Pixel coordinate grounding data:
=== Begin Enclosure ===
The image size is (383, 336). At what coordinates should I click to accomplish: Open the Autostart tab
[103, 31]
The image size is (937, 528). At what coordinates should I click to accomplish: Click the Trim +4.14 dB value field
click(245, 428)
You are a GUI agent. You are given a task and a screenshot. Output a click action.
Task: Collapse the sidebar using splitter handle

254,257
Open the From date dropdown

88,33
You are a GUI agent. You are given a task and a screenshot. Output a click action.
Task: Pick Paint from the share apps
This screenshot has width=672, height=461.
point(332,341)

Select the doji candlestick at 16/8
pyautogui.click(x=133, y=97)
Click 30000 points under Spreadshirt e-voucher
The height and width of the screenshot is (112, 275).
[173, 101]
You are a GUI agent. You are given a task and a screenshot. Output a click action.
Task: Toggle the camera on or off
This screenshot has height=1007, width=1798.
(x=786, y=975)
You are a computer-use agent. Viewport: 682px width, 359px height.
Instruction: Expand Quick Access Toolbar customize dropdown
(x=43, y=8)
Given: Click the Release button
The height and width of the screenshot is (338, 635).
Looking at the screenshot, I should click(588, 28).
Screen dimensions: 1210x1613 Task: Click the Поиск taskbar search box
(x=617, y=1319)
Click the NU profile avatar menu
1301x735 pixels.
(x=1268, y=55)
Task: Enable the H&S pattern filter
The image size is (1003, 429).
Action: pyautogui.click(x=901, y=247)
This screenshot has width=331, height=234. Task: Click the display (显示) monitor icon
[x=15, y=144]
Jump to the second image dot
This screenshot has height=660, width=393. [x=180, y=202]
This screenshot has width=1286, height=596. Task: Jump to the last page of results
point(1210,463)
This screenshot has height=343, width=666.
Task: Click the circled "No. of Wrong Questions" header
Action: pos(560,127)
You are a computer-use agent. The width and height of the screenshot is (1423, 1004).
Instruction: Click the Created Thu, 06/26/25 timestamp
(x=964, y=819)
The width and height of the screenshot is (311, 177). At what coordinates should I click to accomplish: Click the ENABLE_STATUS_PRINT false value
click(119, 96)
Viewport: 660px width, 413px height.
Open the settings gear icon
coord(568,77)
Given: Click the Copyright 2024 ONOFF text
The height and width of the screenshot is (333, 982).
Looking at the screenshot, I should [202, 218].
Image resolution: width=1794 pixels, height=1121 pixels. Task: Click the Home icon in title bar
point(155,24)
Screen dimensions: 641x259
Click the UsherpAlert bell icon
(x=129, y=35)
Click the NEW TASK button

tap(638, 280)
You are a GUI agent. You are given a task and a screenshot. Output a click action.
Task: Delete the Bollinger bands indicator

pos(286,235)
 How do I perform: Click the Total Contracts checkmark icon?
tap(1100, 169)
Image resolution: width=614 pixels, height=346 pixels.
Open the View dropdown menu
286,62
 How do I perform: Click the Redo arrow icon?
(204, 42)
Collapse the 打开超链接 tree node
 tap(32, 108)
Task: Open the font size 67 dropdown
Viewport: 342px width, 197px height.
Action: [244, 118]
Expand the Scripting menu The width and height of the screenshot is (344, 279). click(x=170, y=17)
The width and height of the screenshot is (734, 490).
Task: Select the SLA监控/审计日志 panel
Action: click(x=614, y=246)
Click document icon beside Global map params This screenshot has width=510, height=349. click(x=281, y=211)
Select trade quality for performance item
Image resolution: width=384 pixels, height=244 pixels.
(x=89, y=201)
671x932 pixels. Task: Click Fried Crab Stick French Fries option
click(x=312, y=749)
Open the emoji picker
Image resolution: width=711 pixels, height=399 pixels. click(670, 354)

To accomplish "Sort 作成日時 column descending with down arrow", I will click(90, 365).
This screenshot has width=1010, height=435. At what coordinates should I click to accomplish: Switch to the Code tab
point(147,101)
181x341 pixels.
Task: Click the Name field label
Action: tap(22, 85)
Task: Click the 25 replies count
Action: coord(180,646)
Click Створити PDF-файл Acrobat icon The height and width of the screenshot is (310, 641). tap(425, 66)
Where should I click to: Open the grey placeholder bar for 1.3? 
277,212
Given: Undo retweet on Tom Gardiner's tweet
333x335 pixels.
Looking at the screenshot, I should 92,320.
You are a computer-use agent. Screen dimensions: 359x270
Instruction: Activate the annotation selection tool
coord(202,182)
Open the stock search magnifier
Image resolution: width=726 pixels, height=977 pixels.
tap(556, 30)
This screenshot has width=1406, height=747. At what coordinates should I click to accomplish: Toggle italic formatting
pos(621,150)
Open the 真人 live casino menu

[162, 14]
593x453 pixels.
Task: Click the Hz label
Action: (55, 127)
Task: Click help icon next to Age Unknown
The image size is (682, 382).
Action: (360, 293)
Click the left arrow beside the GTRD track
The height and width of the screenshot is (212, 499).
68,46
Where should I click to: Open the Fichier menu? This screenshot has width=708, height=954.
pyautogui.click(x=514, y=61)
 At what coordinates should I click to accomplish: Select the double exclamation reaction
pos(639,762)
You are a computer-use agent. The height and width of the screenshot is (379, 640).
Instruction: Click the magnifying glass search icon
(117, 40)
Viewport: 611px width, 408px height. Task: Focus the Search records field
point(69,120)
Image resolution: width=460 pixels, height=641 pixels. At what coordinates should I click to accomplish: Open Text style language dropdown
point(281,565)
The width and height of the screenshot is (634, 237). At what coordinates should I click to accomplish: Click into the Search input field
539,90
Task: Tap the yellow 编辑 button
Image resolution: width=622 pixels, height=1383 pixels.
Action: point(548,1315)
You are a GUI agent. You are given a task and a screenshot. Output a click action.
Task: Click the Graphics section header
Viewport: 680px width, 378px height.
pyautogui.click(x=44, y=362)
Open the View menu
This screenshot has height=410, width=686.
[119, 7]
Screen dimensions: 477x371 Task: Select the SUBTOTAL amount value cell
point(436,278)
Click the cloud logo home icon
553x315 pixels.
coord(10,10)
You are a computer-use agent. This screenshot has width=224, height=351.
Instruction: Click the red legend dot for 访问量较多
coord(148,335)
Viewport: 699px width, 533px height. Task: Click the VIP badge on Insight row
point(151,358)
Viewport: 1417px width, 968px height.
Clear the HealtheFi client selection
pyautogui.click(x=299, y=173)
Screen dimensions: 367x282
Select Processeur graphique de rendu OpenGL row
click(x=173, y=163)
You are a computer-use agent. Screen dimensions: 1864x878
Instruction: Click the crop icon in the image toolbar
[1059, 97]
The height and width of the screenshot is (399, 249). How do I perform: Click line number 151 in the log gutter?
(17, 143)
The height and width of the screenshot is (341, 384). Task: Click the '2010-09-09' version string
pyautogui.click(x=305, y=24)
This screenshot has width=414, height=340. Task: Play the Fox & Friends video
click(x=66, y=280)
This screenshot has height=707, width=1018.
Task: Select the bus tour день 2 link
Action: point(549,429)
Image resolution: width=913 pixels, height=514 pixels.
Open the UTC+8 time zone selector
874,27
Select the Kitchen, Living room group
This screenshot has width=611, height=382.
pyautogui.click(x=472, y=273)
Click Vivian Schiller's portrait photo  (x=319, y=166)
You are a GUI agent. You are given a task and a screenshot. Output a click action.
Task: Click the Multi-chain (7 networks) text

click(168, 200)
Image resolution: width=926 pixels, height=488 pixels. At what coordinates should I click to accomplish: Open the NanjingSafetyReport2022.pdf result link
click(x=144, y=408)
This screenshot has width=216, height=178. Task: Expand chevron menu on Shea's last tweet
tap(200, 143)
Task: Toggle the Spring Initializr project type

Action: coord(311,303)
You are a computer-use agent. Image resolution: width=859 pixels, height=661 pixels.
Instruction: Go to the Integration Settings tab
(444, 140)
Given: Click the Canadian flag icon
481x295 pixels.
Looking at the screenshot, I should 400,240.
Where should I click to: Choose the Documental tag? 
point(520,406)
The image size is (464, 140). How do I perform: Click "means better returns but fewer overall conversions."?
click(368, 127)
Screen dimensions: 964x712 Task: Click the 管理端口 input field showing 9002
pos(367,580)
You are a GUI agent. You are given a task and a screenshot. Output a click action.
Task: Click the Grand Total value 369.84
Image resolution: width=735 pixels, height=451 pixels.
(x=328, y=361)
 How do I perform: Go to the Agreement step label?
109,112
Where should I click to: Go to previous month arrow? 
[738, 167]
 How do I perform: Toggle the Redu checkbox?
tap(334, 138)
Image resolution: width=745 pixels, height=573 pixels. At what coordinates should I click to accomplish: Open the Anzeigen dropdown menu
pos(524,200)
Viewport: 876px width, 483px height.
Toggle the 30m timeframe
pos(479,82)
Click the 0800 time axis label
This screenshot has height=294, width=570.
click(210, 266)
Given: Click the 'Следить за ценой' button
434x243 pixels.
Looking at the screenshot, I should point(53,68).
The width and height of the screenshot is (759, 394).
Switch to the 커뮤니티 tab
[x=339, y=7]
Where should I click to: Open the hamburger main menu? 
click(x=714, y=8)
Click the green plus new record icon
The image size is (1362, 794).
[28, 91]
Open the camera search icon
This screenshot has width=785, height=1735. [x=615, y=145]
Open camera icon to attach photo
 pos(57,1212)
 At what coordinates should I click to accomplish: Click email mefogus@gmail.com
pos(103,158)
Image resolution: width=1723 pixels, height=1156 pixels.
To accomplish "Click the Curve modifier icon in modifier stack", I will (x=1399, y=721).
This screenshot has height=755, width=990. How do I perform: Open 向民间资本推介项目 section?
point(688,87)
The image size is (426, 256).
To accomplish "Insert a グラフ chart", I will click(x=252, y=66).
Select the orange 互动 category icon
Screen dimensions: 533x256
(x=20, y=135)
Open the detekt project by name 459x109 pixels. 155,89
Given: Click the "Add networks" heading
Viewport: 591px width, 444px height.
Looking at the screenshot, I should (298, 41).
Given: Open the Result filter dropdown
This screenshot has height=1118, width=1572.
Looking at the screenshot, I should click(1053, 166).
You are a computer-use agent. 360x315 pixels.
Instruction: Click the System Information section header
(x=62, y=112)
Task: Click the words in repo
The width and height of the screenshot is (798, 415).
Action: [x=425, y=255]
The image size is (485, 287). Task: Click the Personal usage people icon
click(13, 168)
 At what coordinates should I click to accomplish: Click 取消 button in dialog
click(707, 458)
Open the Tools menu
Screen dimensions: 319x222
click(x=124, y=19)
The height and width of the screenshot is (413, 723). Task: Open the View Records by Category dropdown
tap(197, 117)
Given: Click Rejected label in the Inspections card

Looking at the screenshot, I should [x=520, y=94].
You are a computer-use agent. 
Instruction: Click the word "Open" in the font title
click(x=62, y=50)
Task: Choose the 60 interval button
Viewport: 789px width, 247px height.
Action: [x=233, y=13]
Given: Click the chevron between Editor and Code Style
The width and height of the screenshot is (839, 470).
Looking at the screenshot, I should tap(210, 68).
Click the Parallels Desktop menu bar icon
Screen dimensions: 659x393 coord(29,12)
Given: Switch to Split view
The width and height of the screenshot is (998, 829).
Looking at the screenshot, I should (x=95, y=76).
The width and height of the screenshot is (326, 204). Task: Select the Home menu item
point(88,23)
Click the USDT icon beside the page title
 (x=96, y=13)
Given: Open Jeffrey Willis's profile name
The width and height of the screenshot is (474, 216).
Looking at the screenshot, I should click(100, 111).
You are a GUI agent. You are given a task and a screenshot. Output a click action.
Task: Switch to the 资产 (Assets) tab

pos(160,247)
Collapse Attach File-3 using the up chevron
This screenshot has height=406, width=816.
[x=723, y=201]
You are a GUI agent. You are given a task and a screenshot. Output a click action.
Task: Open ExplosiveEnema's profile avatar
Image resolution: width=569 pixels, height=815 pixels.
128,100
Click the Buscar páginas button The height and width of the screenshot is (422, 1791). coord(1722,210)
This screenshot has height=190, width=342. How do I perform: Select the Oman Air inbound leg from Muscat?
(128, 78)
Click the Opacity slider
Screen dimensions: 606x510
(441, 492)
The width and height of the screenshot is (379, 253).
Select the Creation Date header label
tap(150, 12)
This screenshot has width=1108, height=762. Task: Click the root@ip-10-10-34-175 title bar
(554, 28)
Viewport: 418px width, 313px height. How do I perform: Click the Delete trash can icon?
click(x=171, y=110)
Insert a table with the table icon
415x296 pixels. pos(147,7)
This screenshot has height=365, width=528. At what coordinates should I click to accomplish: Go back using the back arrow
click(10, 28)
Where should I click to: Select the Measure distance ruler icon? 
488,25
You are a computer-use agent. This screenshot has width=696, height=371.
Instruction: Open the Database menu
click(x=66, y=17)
=== End Enclosure ===
ABOUT THIS EXERCISE — All lines from the one containing "has width=696, height=371." to the end of the records are to be duplicated exactly, and no other lines are to be given.

EXERCISE OUTPUT —
You are a computer-use agent. This screenshot has width=696, height=371.
Instruction: Open the Database menu
click(x=66, y=17)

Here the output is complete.